Read through to the end for an amazing Toto reference.


It's now been a week since I stepped foot on the African continent for the first time in my life. I first visited Johannesburg, where my dad and I spent a day on an 'apartheid tour.'

This tour consisted of visiting Shanty Town, one of the poorest communities in South Africa. The living conditions were indeed different. They had to steal electricity through homemade wires connected to the telephone poles. They had only a few porta potties for ten families to share. They had several spickets to obtain fresh water from. There was no heating in the houses, which were made from pieces of painted aluminum.

Such inconvenient circumstances have come from years of oppression towards black people in South Africa. It was incredibly sad to know that these problems still exist and that apartheid only ended so recently.

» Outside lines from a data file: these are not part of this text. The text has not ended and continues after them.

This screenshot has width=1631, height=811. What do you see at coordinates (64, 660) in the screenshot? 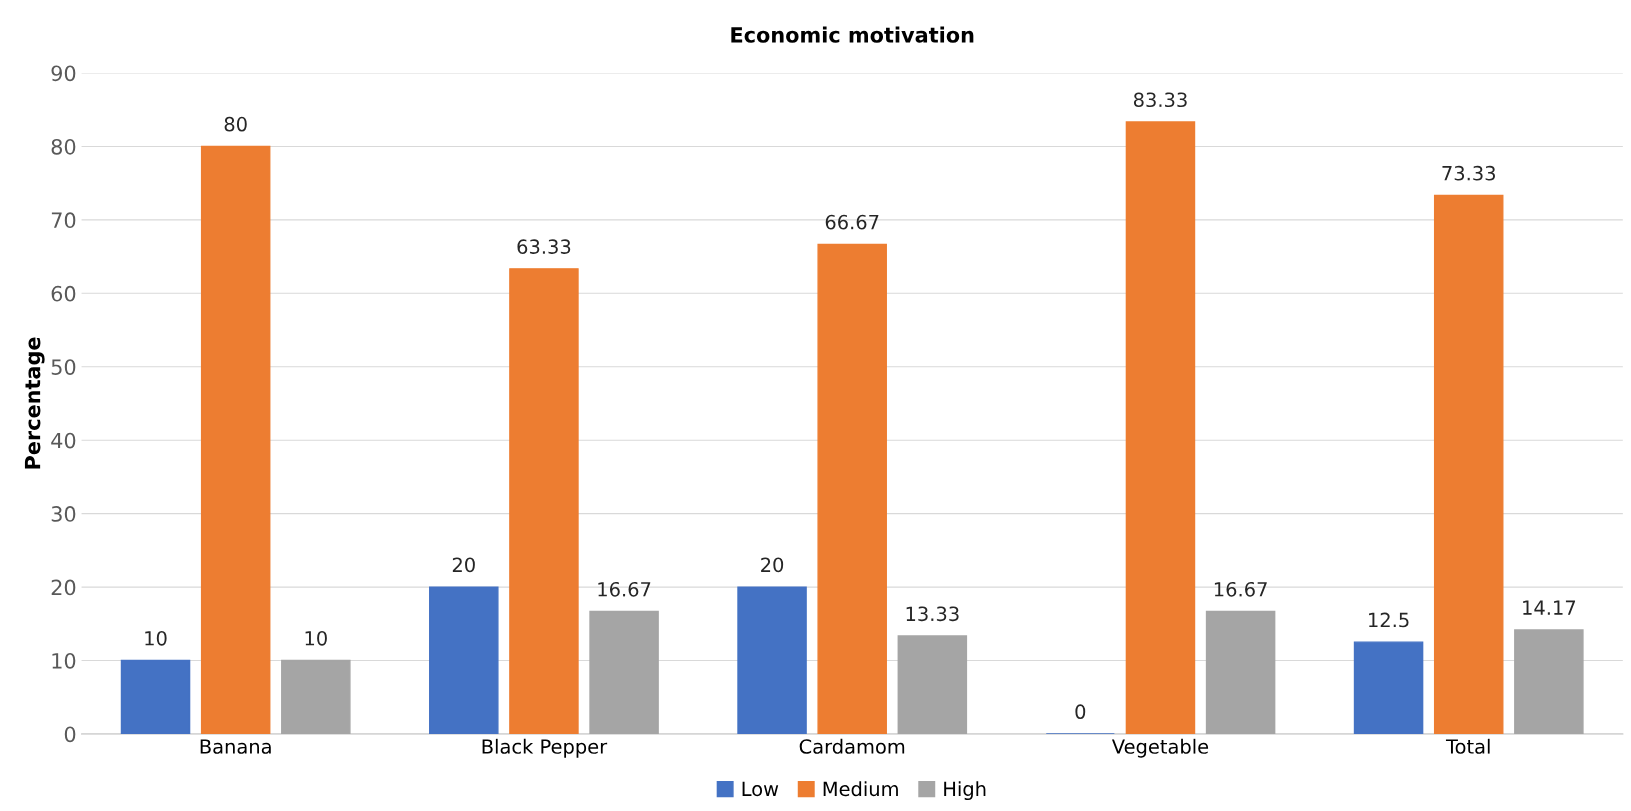
I see `y-tick-label: 10` at bounding box center [64, 660]. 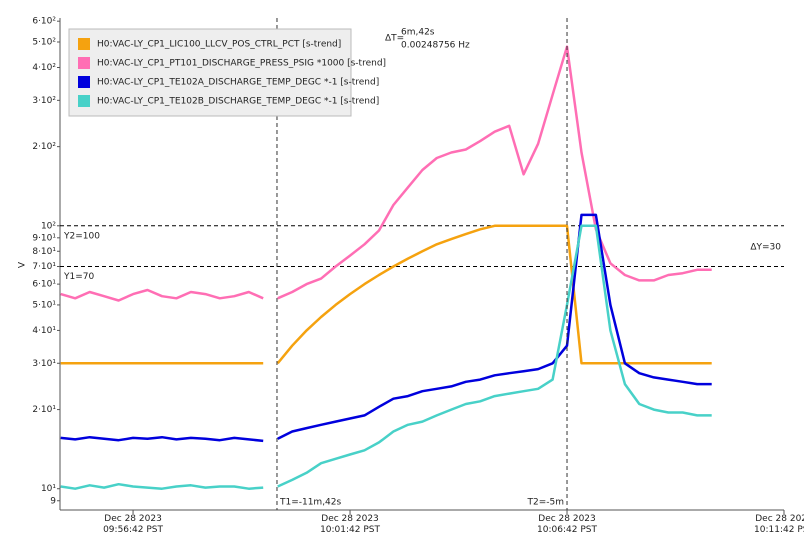 What do you see at coordinates (44, 68) in the screenshot?
I see `y-tick-label: 4·10²` at bounding box center [44, 68].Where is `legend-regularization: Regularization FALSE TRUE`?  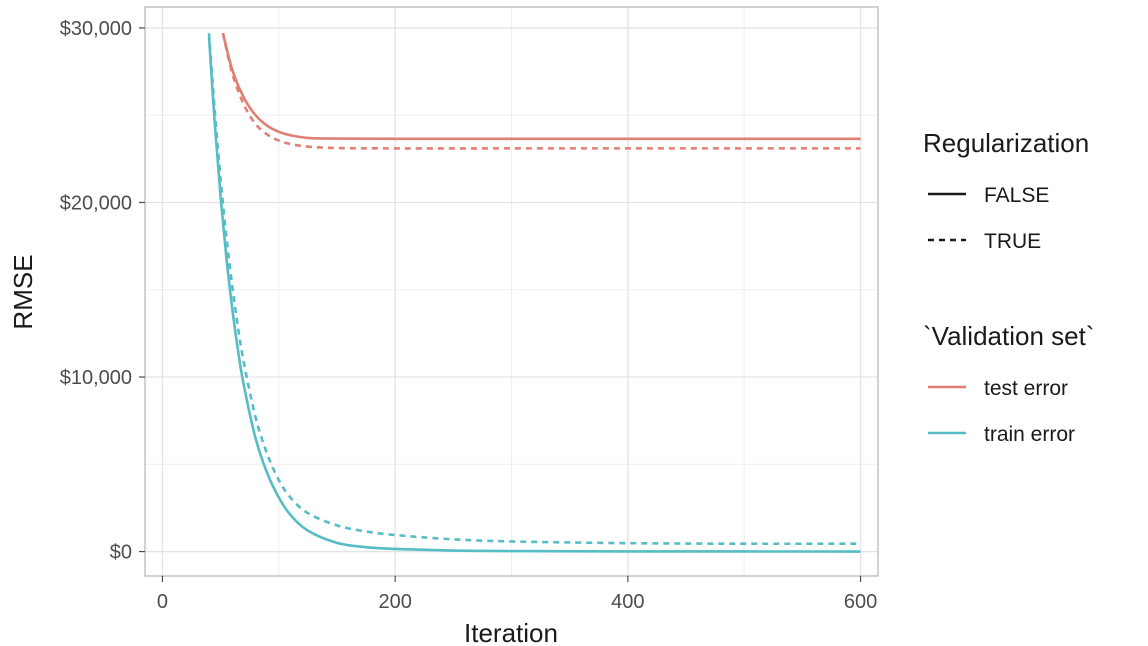
legend-regularization: Regularization FALSE TRUE is located at coordinates (1006, 190).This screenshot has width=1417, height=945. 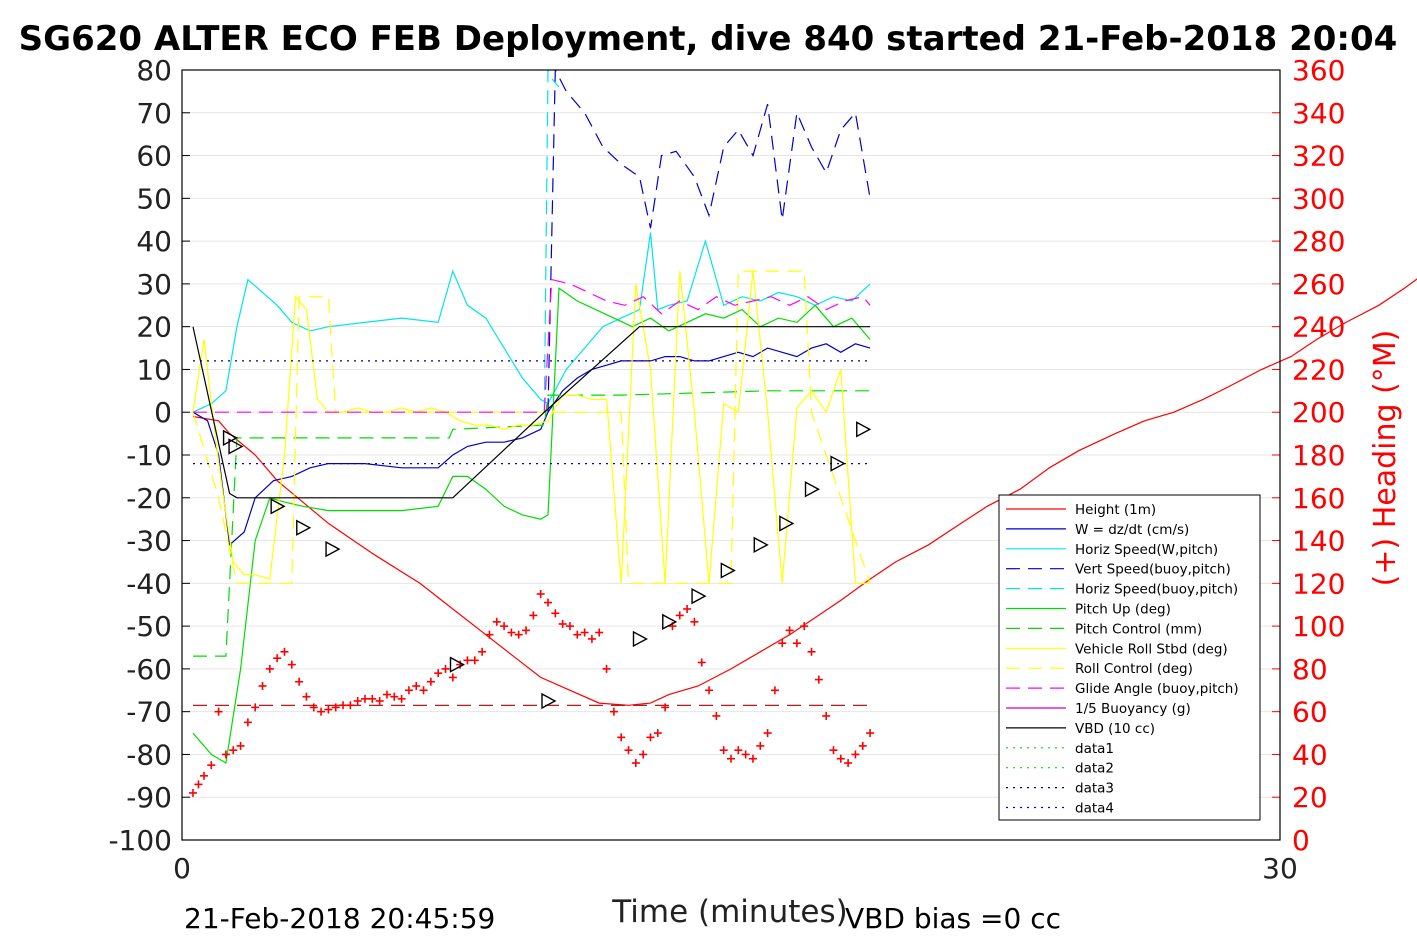 I want to click on y2-tick-label: 360, so click(x=1318, y=70).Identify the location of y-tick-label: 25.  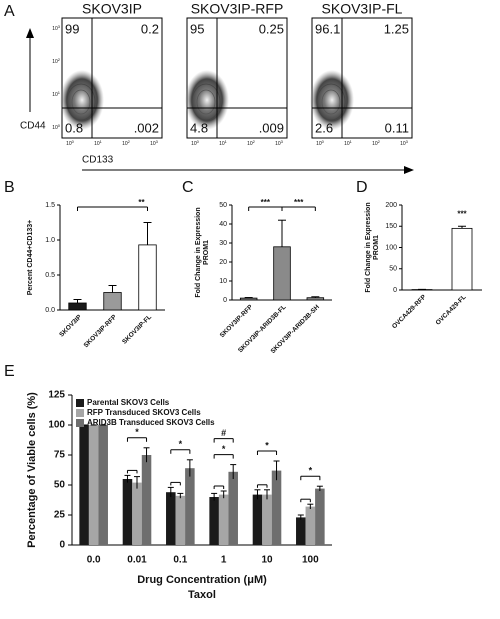
(60, 516).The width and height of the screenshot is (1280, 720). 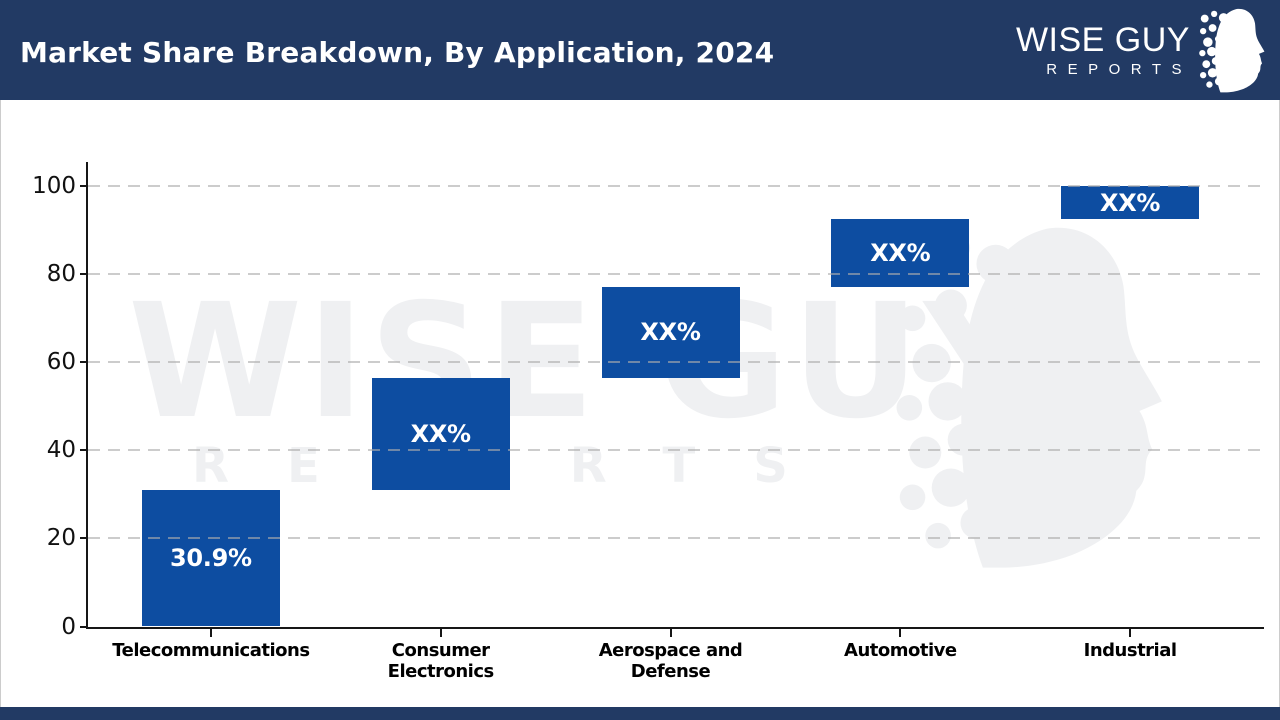 What do you see at coordinates (1233, 50) in the screenshot?
I see `logo-face-icon` at bounding box center [1233, 50]. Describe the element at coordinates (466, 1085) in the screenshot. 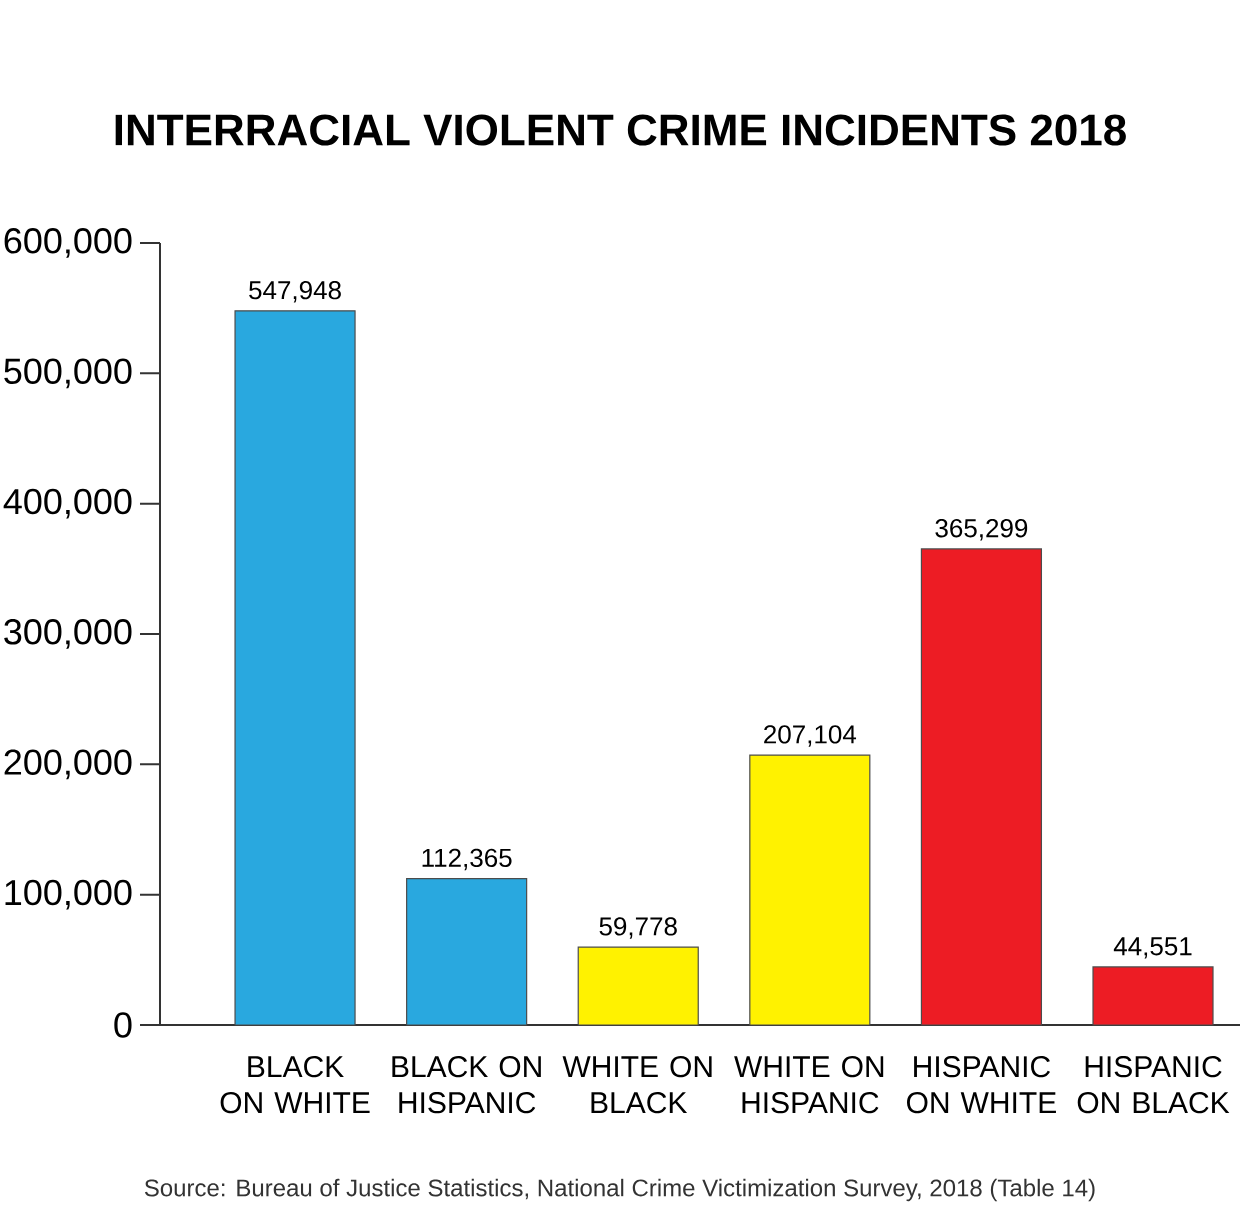

I see `x-tick-label: BLACK ON HISPANIC` at that location.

On the other hand, the people showed very little anger. Despite their living situations, the people of Shanty Town were so kind and welcoming. Everyone we passed smiled and waved, often even saying hello or asking about our wellbeing.

It brought some serious warmth to our hearts to see their sense of community. Everyone was in it together, and no man was left behind. They created jobs and opportunities for one another. They supported each other.

The next part of the day included a tour of Nelson Mandela's old house. We then made a trip to the Apartheid Museum.

Overall, Johannesburg did not disappoint. The city contains a rich history that human beings as a whole can learn a lot from. Johannesburg is a melting pot that still contains a multitude of issues concerning racism and oppression of certain cultures.

After two days in Johannesburg, my family made our way to Madikwe game reserve, where we stayed at Jaci's Lodge.

The safari experience was absolutely incredible. Quite cold (it's winter in Africa right now), but amazing enough to make up for the shivering. We saw all my favorite animals: giraffes galore, elephants, zebras, impalas, lions, hyenas, wildebeests, rhinos, you name it. While my favorite animal will always be the giraffe, I don't think any sighting could beat when two different herds of elephants passed through a watering hole to fuel up on a drink.

Finally on June 1st, I flew to George to start my program with Africa Media in Mossel Bay. On Sunday, we went on an 'elephant walk.'

The safari was certainly cool, but that makes the elephant walk ice cold. We got to walk alongside two male elephants - one was 25, the other 18. They were so cute!! We got to stroke their skin, trunk, and tusks. They had their own little personalities and were so excited to receive treats (fruits and vegetables) at the end of the journey.

My heart couldn't be more full. Africa, you have become my favorite continent. And it sure is going to take a lot to drag me away from you.